-- Opening Marker --

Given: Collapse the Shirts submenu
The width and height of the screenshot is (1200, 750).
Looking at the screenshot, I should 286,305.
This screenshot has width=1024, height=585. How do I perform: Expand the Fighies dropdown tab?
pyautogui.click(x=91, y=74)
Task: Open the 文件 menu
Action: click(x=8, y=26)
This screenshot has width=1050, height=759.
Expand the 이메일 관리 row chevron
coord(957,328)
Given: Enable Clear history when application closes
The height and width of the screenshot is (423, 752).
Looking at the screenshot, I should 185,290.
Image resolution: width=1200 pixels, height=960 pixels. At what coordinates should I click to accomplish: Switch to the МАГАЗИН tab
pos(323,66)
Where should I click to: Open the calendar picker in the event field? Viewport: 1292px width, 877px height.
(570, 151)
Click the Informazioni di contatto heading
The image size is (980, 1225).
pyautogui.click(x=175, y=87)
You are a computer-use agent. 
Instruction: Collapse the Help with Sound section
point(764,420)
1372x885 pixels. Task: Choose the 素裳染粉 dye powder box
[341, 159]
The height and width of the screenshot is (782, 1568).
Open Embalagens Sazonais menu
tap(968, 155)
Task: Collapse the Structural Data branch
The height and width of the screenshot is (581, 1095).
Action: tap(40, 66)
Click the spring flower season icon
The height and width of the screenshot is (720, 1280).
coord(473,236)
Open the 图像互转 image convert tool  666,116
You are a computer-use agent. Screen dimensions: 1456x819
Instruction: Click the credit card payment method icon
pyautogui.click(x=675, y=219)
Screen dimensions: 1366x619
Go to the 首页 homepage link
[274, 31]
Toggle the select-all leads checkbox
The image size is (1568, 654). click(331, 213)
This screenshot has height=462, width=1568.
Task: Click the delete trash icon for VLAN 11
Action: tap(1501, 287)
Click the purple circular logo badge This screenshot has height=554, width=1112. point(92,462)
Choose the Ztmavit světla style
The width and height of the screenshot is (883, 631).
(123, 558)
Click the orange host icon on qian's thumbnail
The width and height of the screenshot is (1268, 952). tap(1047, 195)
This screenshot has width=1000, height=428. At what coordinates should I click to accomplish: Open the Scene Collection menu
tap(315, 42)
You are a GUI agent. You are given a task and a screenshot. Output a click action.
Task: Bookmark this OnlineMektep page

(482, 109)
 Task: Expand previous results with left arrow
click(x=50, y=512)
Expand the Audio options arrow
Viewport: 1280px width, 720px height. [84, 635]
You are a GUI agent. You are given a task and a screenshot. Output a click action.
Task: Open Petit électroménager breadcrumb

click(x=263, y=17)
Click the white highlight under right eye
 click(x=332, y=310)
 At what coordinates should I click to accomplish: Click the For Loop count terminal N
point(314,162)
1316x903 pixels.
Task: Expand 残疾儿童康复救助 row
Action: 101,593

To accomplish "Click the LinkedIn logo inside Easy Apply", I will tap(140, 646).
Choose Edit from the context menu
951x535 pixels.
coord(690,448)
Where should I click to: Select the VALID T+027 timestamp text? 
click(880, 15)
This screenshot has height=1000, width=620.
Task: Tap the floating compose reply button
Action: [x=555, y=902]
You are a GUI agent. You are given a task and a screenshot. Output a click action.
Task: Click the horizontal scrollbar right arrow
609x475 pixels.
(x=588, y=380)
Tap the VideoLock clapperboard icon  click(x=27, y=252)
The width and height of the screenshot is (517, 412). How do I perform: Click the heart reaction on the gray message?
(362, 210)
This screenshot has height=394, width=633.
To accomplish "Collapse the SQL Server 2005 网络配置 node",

-- Closing Marker --

• Directions: Give every entry in the listing above again, exactly as written.

• Solution for this exercise:
Given: Collapse the Shirts submenu
The width and height of the screenshot is (1200, 750).
Looking at the screenshot, I should 286,305.
This screenshot has width=1024, height=585. How do I perform: Expand the Fighies dropdown tab?
pyautogui.click(x=91, y=74)
Task: Open the 文件 menu
Action: click(x=8, y=26)
This screenshot has width=1050, height=759.
Expand the 이메일 관리 row chevron
coord(957,328)
Given: Enable Clear history when application closes
The height and width of the screenshot is (423, 752).
Looking at the screenshot, I should 185,290.
Image resolution: width=1200 pixels, height=960 pixels. At what coordinates should I click to accomplish: Switch to the МАГАЗИН tab
pos(323,66)
Where should I click to: Open the calendar picker in the event field? Viewport: 1292px width, 877px height.
(570, 151)
Click the Informazioni di contatto heading
The image size is (980, 1225).
pyautogui.click(x=175, y=87)
You are a computer-use agent. 
Instruction: Collapse the Help with Sound section
point(764,420)
1372x885 pixels. Task: Choose the 素裳染粉 dye powder box
[341, 159]
The height and width of the screenshot is (782, 1568).
Open Embalagens Sazonais menu
tap(968, 155)
Task: Collapse the Structural Data branch
The height and width of the screenshot is (581, 1095).
Action: tap(40, 66)
Click the spring flower season icon
The height and width of the screenshot is (720, 1280).
coord(473,236)
Open the 图像互转 image convert tool  666,116
You are a computer-use agent. Screen dimensions: 1456x819
Instruction: Click the credit card payment method icon
pyautogui.click(x=675, y=219)
Screen dimensions: 1366x619
Go to the 首页 homepage link
[274, 31]
Toggle the select-all leads checkbox
The image size is (1568, 654). click(331, 213)
This screenshot has height=462, width=1568.
Task: Click the delete trash icon for VLAN 11
Action: tap(1501, 287)
Click the purple circular logo badge This screenshot has height=554, width=1112. point(92,462)
Choose the Ztmavit světla style
The width and height of the screenshot is (883, 631).
(123, 558)
Click the orange host icon on qian's thumbnail
The width and height of the screenshot is (1268, 952). tap(1047, 195)
This screenshot has width=1000, height=428. At what coordinates should I click to accomplish: Open the Scene Collection menu
tap(315, 42)
You are a GUI agent. You are given a task and a screenshot. Output a click action.
Task: Bookmark this OnlineMektep page

(482, 109)
 Task: Expand previous results with left arrow
click(x=50, y=512)
Expand the Audio options arrow
Viewport: 1280px width, 720px height. [84, 635]
You are a GUI agent. You are given a task and a screenshot. Output a click action.
Task: Open Petit électroménager breadcrumb

click(x=263, y=17)
Click the white highlight under right eye
 click(x=332, y=310)
 At what coordinates should I click to accomplish: Click the For Loop count terminal N
point(314,162)
1316x903 pixels.
Task: Expand 残疾儿童康复救助 row
Action: 101,593

To accomplish "Click the LinkedIn logo inside Easy Apply", I will tap(140, 646).
Choose Edit from the context menu
951x535 pixels.
coord(690,448)
Where should I click to: Select the VALID T+027 timestamp text? 
click(880, 15)
This screenshot has height=1000, width=620.
Task: Tap the floating compose reply button
Action: [x=555, y=902]
You are a GUI agent. You are given a task and a screenshot. Output a click action.
Task: Click the horizontal scrollbar right arrow
609x475 pixels.
(x=588, y=380)
Tap the VideoLock clapperboard icon  click(x=27, y=252)
The width and height of the screenshot is (517, 412). How do I perform: Click the heart reaction on the gray message?
(362, 210)
This screenshot has height=394, width=633.
To accomplish "Collapse the SQL Server 2005 网络配置 node",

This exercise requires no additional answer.